A change order adjusts the direct cost and time for the changed work, but the ripple effects of a change often reach further. Delayed completion can cost the owner lost rental income, and the contractor may face extended overhead, idle crews, and disruption to other projects. How these indirect costs get handled depends on the contract’s damages provisions.
AIA A201-2017 includes a mutual waiver of consequential damages in Section 15.1.7. The owner waives claims against the contractor for lost rental income, lost profits, lost financing, and similar indirect losses. The contractor waives claims against the owner for home office overhead, lost business, and lost profit (except anticipated profit arising directly from the work).9AIA Contract Documents. Waiver of Consequential Damages in Construction This waiver doesn’t eliminate delay risk entirely. If the contract includes a liquidated damages provision, the owner can recover a predetermined daily amount for late completion. The waiver simply prevents the open-ended, speculative claims that make litigation unpredictable.
Separate from change orders, many contracts contain no-damage-for-delay clauses that limit the contractor to time extensions only, with no additional compensation for delay, even if the owner caused it. Most states enforce these clauses with exceptions for bad faith, active interference, or delays so unreasonable they weren’t contemplated by the parties. Several states, including Washington, have banned them entirely, while others limit their use on public projects. If your contract has one, understand that a time extension through a change order may be the only relief available for owner-caused delays.
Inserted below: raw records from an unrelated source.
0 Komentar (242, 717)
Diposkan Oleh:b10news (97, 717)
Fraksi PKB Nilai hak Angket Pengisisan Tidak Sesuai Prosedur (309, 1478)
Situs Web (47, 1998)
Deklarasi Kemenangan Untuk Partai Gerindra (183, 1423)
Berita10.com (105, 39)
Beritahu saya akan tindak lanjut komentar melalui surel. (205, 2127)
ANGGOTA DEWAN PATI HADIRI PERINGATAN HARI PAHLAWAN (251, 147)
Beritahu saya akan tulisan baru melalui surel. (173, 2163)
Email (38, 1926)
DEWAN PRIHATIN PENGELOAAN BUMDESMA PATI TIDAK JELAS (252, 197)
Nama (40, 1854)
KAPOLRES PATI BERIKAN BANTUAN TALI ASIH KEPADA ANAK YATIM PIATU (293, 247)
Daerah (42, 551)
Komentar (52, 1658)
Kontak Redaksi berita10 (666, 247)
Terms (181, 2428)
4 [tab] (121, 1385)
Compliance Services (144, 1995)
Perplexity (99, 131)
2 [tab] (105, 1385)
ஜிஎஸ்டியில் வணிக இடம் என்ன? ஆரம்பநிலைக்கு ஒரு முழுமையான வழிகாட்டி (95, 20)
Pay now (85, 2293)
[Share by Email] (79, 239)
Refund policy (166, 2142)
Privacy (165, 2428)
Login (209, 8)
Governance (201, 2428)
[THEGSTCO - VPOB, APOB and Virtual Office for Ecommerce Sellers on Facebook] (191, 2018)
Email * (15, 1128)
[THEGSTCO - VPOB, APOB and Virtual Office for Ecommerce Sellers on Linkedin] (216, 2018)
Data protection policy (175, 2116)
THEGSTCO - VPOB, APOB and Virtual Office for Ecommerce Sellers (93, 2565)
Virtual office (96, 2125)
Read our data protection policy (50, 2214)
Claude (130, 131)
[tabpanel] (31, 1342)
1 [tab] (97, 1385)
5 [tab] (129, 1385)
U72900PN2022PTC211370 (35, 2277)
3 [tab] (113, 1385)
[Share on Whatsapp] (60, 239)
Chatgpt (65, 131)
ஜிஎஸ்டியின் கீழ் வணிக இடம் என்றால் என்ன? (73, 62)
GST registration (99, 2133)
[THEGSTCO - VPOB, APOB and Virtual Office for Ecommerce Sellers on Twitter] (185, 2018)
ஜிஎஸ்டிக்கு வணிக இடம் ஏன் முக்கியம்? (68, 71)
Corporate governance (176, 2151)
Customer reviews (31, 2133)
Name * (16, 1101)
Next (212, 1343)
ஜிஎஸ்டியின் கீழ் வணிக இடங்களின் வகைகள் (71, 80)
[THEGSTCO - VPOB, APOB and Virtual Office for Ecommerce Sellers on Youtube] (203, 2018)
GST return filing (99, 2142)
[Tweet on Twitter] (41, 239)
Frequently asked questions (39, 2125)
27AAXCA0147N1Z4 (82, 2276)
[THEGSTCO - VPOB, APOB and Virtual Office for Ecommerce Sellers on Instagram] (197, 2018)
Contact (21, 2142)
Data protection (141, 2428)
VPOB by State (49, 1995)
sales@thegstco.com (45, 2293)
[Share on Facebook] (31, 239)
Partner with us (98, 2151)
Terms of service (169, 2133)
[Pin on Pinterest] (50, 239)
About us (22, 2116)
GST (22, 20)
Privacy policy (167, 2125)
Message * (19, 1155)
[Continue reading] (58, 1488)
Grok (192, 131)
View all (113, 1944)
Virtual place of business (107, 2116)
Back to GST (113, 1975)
Force majeure events like severe weather, pandemics, or supply chain disruptions present a different problem. Standard force majeure clauses typically entitle the contractor to additional time but not additional money. To recover increased costs from a force majeure event, the contractor usually needs to look beyond the force majeure clause to other contract provisions, such as a change-in-law clause, an escalation provision, or a suspension-of-work clause. A change order issued after a force majeure event should specify whether it covers time only or both time and cost, so there’s no ambiguity later.
Standard change order provisions assume the changes stay within the general scope of the original contract. The cardinal change doctrine marks the boundary where that assumption breaks down. A cardinal change happens when the cumulative or individual changes are so drastic that the contractor is effectively performing a fundamentally different project than the one originally agreed to.
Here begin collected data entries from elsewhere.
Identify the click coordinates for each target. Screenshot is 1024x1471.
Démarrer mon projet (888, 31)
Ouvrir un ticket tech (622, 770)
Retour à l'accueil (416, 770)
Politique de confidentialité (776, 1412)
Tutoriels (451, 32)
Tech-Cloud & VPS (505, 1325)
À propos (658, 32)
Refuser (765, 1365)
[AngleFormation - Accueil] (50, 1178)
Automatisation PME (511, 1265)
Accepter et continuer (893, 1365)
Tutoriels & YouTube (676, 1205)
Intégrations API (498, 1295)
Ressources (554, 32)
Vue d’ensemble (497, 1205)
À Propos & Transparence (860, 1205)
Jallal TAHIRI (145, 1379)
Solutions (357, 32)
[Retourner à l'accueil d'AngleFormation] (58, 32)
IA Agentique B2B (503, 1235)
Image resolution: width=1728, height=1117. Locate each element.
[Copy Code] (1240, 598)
There’s no bright-line test. Courts look at whether the work actually being performed is essentially the same work the parties bargained for when the contract was awarded. The analysis focuses on the contractor’s entire undertaking, not just the final product. A building that looks the same on completion day might still represent a cardinal change if the path to get there was radically different from what the contract contemplated.
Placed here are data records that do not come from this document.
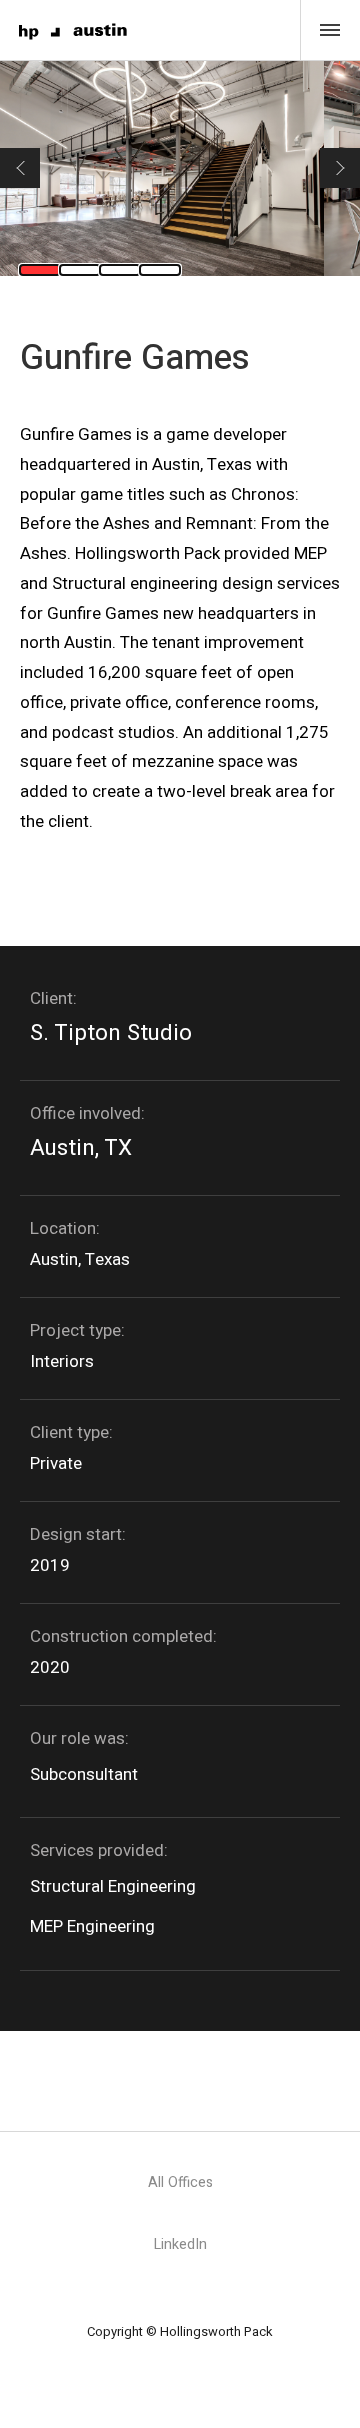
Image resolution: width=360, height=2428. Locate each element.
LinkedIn (180, 2244)
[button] (20, 168)
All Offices (180, 2182)
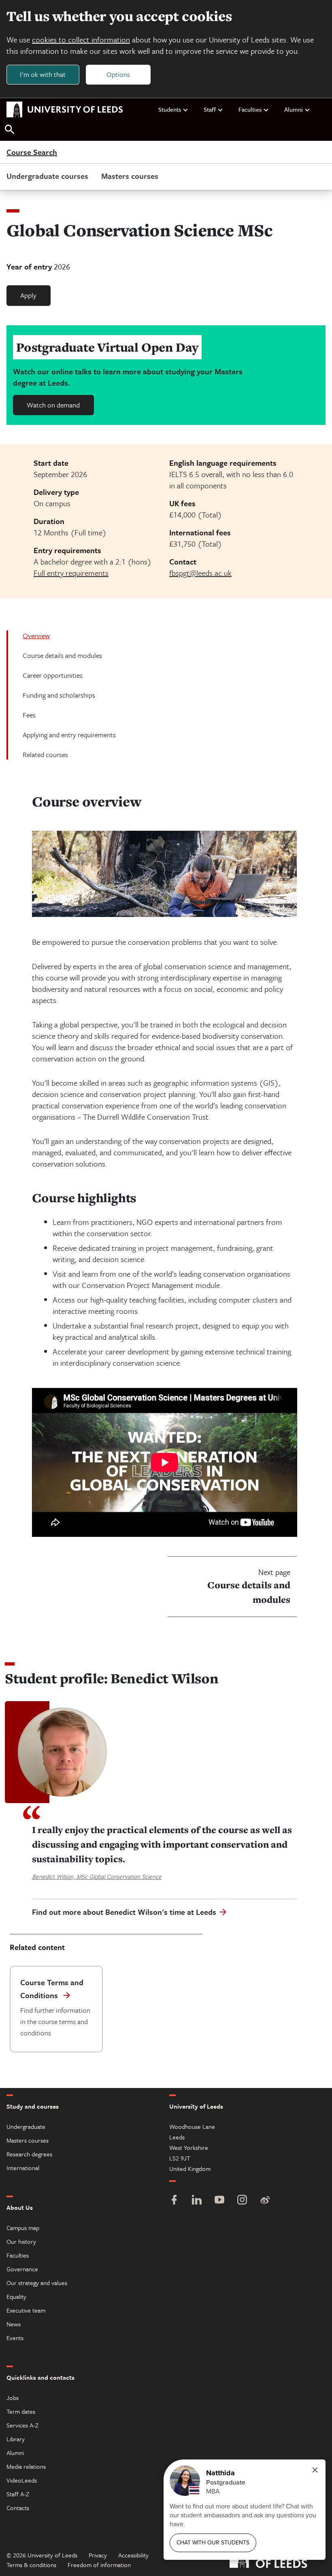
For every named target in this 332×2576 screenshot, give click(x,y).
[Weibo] (264, 2200)
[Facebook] (174, 2200)
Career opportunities (53, 675)
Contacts (17, 2507)
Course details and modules (62, 655)
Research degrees (29, 2153)
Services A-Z (22, 2425)
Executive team (25, 2310)
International (22, 2167)
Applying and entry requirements (69, 735)
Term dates (20, 2411)
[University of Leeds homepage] (64, 110)
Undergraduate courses (47, 175)
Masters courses (129, 175)
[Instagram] (242, 2200)
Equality (16, 2296)
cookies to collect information (81, 39)
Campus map (22, 2227)
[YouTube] (219, 2200)
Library (15, 2438)
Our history (21, 2241)
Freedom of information (99, 2564)
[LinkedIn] (196, 2200)
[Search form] (9, 130)
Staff (210, 109)
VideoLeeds (21, 2480)
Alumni (293, 109)
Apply (28, 295)
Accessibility (133, 2555)
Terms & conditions (31, 2564)
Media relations (26, 2466)
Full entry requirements (71, 572)
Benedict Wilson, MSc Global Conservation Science (97, 1876)
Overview (36, 635)
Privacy (98, 2555)
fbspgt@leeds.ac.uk (200, 572)
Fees (29, 715)
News (13, 2323)
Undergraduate (25, 2126)
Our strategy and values (36, 2282)
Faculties (250, 109)
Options (118, 74)
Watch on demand (53, 405)
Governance (22, 2268)
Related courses (45, 754)
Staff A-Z (17, 2493)
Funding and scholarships (59, 695)
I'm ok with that (43, 74)
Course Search (31, 152)
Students (169, 109)
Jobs (12, 2397)
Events (14, 2337)
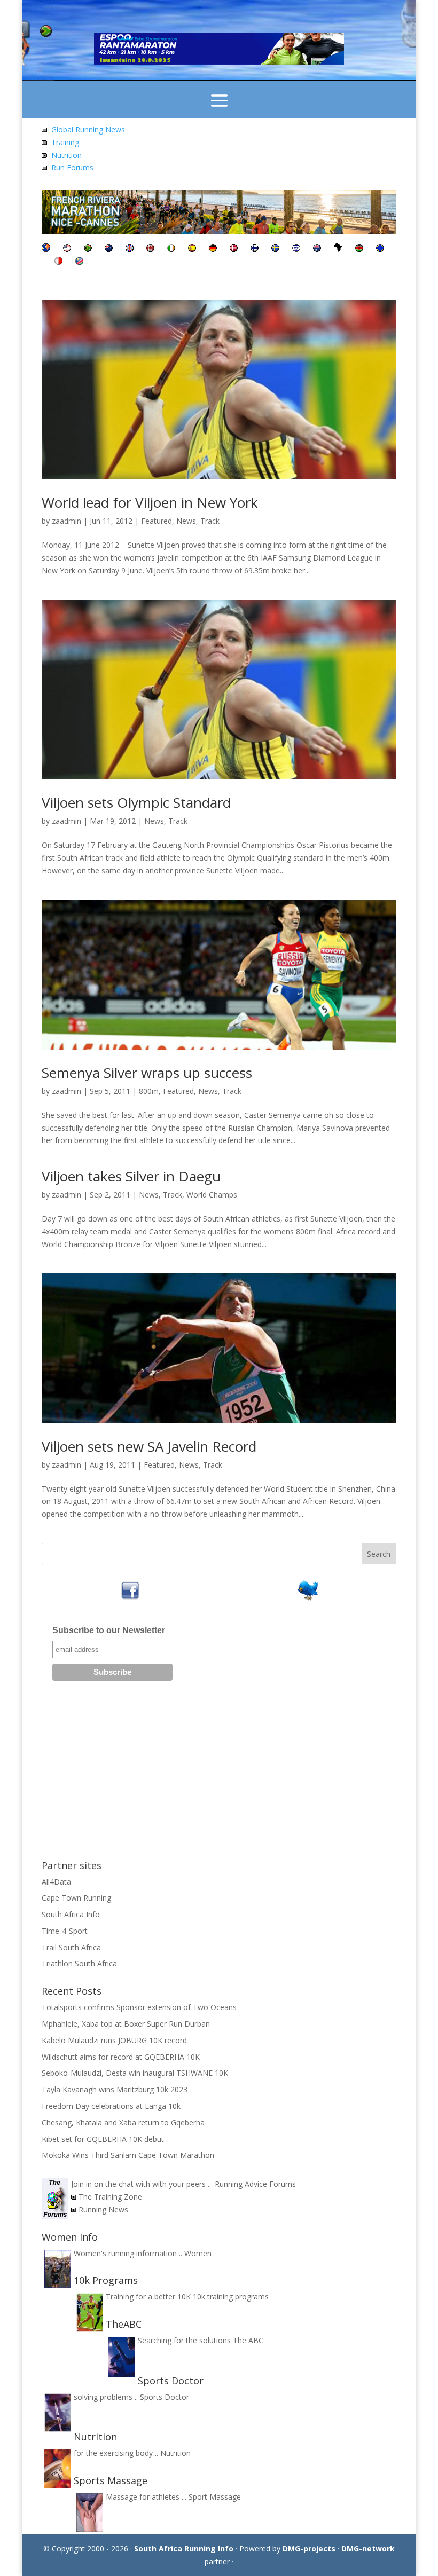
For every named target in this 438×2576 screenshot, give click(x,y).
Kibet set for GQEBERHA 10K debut (103, 2139)
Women (198, 2253)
When a cardinal change is established, the result is severe: the government or owner is in material breach of the contract. The contractor is released from its obligations, including the obligation to keep working while a dispute is pending. Available remedies include compensation for losses incurred and, in extreme cases, termination of the contract itself. This doctrine exists primarily in federal contracting, but private contracts can reach the same result through common-law breach-of-contract principles when changes exceed the contract’s scope beyond recognition.